#### GIVEN PROBLEM:
Swap each "pixels" in the data below for "px", and leave all other text unchanged.

#### DATA SECTION:
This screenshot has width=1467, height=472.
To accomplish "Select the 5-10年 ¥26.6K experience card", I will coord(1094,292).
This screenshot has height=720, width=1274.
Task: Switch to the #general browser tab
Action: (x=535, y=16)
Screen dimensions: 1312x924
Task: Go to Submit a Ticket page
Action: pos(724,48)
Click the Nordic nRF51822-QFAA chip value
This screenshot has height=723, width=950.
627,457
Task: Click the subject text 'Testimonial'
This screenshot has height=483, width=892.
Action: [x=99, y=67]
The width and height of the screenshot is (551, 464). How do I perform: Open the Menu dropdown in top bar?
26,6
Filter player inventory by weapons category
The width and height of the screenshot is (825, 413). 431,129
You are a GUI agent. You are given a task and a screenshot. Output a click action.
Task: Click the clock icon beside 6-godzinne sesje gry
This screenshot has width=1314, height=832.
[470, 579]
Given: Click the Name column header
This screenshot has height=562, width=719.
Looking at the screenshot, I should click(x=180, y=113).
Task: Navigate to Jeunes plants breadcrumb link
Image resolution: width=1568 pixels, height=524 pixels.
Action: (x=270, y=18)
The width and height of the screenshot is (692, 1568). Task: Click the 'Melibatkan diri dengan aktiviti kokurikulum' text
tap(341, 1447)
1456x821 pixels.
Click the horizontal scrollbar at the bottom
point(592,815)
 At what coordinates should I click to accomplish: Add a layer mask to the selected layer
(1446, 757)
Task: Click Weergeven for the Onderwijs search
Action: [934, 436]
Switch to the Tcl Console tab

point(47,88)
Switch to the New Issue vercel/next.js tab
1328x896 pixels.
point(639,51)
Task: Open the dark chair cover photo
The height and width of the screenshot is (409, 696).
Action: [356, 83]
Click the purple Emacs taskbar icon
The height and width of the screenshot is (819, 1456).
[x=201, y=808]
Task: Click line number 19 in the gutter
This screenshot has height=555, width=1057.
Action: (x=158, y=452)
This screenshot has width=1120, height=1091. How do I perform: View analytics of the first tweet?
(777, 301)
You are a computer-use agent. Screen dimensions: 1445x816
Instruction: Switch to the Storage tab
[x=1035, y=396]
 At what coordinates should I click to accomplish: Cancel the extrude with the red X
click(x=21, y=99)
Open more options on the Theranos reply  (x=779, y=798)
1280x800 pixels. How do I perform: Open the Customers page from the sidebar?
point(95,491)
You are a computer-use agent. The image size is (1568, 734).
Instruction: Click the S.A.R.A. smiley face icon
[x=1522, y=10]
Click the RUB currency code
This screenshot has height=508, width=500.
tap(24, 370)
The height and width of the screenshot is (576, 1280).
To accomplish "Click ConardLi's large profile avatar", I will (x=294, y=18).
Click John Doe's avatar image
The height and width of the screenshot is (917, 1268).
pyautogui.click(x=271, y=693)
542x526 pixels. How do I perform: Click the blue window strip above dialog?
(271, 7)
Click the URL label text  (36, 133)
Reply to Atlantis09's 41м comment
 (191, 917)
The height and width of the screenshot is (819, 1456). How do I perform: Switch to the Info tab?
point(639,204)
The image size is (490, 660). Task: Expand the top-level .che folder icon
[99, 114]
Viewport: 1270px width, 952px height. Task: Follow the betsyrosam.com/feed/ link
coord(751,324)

#### RIGHT ANSWER:
This screenshot has width=1467, height=472.
To accomplish "Select the 5-10年 ¥26.6K experience card", I will coord(1094,292).
This screenshot has height=720, width=1274.
Task: Switch to the #general browser tab
Action: (x=535, y=16)
Screen dimensions: 1312x924
Task: Go to Submit a Ticket page
Action: pos(724,48)
Click the Nordic nRF51822-QFAA chip value
This screenshot has height=723, width=950.
627,457
Task: Click the subject text 'Testimonial'
This screenshot has height=483, width=892.
Action: [x=99, y=67]
The width and height of the screenshot is (551, 464). How do I perform: Open the Menu dropdown in top bar?
26,6
Filter player inventory by weapons category
The width and height of the screenshot is (825, 413). 431,129
You are a GUI agent. You are given a task and a screenshot. Output a click action.
Task: Click the clock icon beside 6-godzinne sesje gry
This screenshot has width=1314, height=832.
[470, 579]
Given: Click the Name column header
This screenshot has height=562, width=719.
Looking at the screenshot, I should click(x=180, y=113).
Task: Navigate to Jeunes plants breadcrumb link
Image resolution: width=1568 px, height=524 px.
Action: (x=270, y=18)
The width and height of the screenshot is (692, 1568). Task: Click the 'Melibatkan diri dengan aktiviti kokurikulum' text
tap(341, 1447)
1456x821 px.
Click the horizontal scrollbar at the bottom
point(592,815)
 At what coordinates should I click to accomplish: Add a layer mask to the selected layer
(1446, 757)
Task: Click Weergeven for the Onderwijs search
Action: [934, 436]
Switch to the Tcl Console tab

point(47,88)
Switch to the New Issue vercel/next.js tab
1328x896 px.
point(639,51)
Task: Open the dark chair cover photo
The height and width of the screenshot is (409, 696).
Action: [356, 83]
Click the purple Emacs taskbar icon
The height and width of the screenshot is (819, 1456).
[x=201, y=808]
Task: Click line number 19 in the gutter
This screenshot has height=555, width=1057.
Action: (x=158, y=452)
This screenshot has width=1120, height=1091. How do I perform: View analytics of the first tweet?
(777, 301)
You are a computer-use agent. Screen dimensions: 1445x816
Instruction: Switch to the Storage tab
[x=1035, y=396]
 At what coordinates should I click to accomplish: Cancel the extrude with the red X
click(x=21, y=99)
Open more options on the Theranos reply  (x=779, y=798)
1280x800 px. How do I perform: Open the Customers page from the sidebar?
point(95,491)
You are a computer-use agent. The image size is (1568, 734).
Instruction: Click the S.A.R.A. smiley face icon
[x=1522, y=10]
Click the RUB currency code
This screenshot has height=508, width=500.
tap(24, 370)
The height and width of the screenshot is (576, 1280).
To accomplish "Click ConardLi's large profile avatar", I will (x=294, y=18).
Click John Doe's avatar image
The height and width of the screenshot is (917, 1268).
pyautogui.click(x=271, y=693)
542x526 px. How do I perform: Click the blue window strip above dialog?
(271, 7)
Click the URL label text  (36, 133)
Reply to Atlantis09's 41м comment
 (191, 917)
The height and width of the screenshot is (819, 1456). How do I perform: Switch to the Info tab?
point(639,204)
The image size is (490, 660). Task: Expand the top-level .che folder icon
[99, 114]
Viewport: 1270px width, 952px height. Task: Follow the betsyrosam.com/feed/ link
coord(751,324)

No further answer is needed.